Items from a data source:
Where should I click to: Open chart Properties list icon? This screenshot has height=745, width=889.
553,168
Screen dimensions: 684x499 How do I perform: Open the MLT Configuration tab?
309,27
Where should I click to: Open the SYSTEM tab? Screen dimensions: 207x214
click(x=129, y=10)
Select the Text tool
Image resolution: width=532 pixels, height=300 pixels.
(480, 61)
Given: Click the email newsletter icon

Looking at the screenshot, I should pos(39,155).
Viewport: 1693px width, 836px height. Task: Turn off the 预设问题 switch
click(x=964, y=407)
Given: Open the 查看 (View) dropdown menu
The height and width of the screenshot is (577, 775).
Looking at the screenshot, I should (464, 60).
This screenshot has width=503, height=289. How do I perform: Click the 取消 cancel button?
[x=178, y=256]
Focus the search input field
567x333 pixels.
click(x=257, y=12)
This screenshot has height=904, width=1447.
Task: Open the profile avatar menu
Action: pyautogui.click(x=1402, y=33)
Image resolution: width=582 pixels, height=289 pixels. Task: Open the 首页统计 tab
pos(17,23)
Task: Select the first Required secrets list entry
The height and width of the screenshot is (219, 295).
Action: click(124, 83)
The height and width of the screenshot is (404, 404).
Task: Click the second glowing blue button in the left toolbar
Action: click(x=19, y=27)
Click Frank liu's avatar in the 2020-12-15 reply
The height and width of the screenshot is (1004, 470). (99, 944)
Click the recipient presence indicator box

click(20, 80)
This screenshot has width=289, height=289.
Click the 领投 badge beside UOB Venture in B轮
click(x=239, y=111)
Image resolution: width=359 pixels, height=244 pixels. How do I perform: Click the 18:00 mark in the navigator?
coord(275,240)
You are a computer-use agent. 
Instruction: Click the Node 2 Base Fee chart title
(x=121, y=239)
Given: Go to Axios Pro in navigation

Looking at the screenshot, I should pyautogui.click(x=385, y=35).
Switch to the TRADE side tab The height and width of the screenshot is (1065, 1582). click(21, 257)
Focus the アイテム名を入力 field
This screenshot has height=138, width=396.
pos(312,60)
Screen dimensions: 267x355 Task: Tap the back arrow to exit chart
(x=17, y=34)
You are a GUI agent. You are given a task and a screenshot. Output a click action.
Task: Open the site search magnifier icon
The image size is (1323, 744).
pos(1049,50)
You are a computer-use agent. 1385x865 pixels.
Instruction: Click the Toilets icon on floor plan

Exercise goal: Set down all of the data above again, exactly.

Answer to this task:
Where should I click to: Open chart Properties list icon? This screenshot has height=745, width=889.
553,168
Screen dimensions: 684x499 How do I perform: Open the MLT Configuration tab?
309,27
Where should I click to: Open the SYSTEM tab? Screen dimensions: 207x214
click(x=129, y=10)
Select the Text tool
Image resolution: width=532 pixels, height=300 pixels.
(480, 61)
Given: Click the email newsletter icon

Looking at the screenshot, I should pos(39,155).
Viewport: 1693px width, 836px height. Task: Turn off the 预设问题 switch
click(x=964, y=407)
Given: Open the 查看 (View) dropdown menu
The height and width of the screenshot is (577, 775).
Looking at the screenshot, I should (464, 60).
This screenshot has width=503, height=289. How do I perform: Click the 取消 cancel button?
[x=178, y=256]
Focus the search input field
567x333 pixels.
click(x=257, y=12)
This screenshot has height=904, width=1447.
Task: Open the profile avatar menu
Action: pyautogui.click(x=1402, y=33)
Image resolution: width=582 pixels, height=289 pixels. Task: Open the 首页统计 tab
pos(17,23)
Task: Select the first Required secrets list entry
The height and width of the screenshot is (219, 295).
Action: click(124, 83)
The height and width of the screenshot is (404, 404).
Task: Click the second glowing blue button in the left toolbar
Action: click(x=19, y=27)
Click Frank liu's avatar in the 2020-12-15 reply
The height and width of the screenshot is (1004, 470). (99, 944)
Click the recipient presence indicator box

click(20, 80)
This screenshot has width=289, height=289.
Click the 领投 badge beside UOB Venture in B轮
click(x=239, y=111)
Image resolution: width=359 pixels, height=244 pixels. How do I perform: Click the 18:00 mark in the navigator?
coord(275,240)
You are a computer-use agent. 
Instruction: Click the Node 2 Base Fee chart title
(x=121, y=239)
Given: Go to Axios Pro in navigation

Looking at the screenshot, I should pyautogui.click(x=385, y=35).
Switch to the TRADE side tab The height and width of the screenshot is (1065, 1582). click(21, 257)
Focus the アイテム名を入力 field
This screenshot has height=138, width=396.
pos(312,60)
Screen dimensions: 267x355 Task: Tap the back arrow to exit chart
(x=17, y=34)
You are a GUI agent. You are given a task and a screenshot. Output a click action.
Task: Open the site search magnifier icon
The image size is (1323, 744).
pos(1049,50)
You are a computer-use agent. 1385x865 pixels.
Instruction: Click the Toilets icon on floor plan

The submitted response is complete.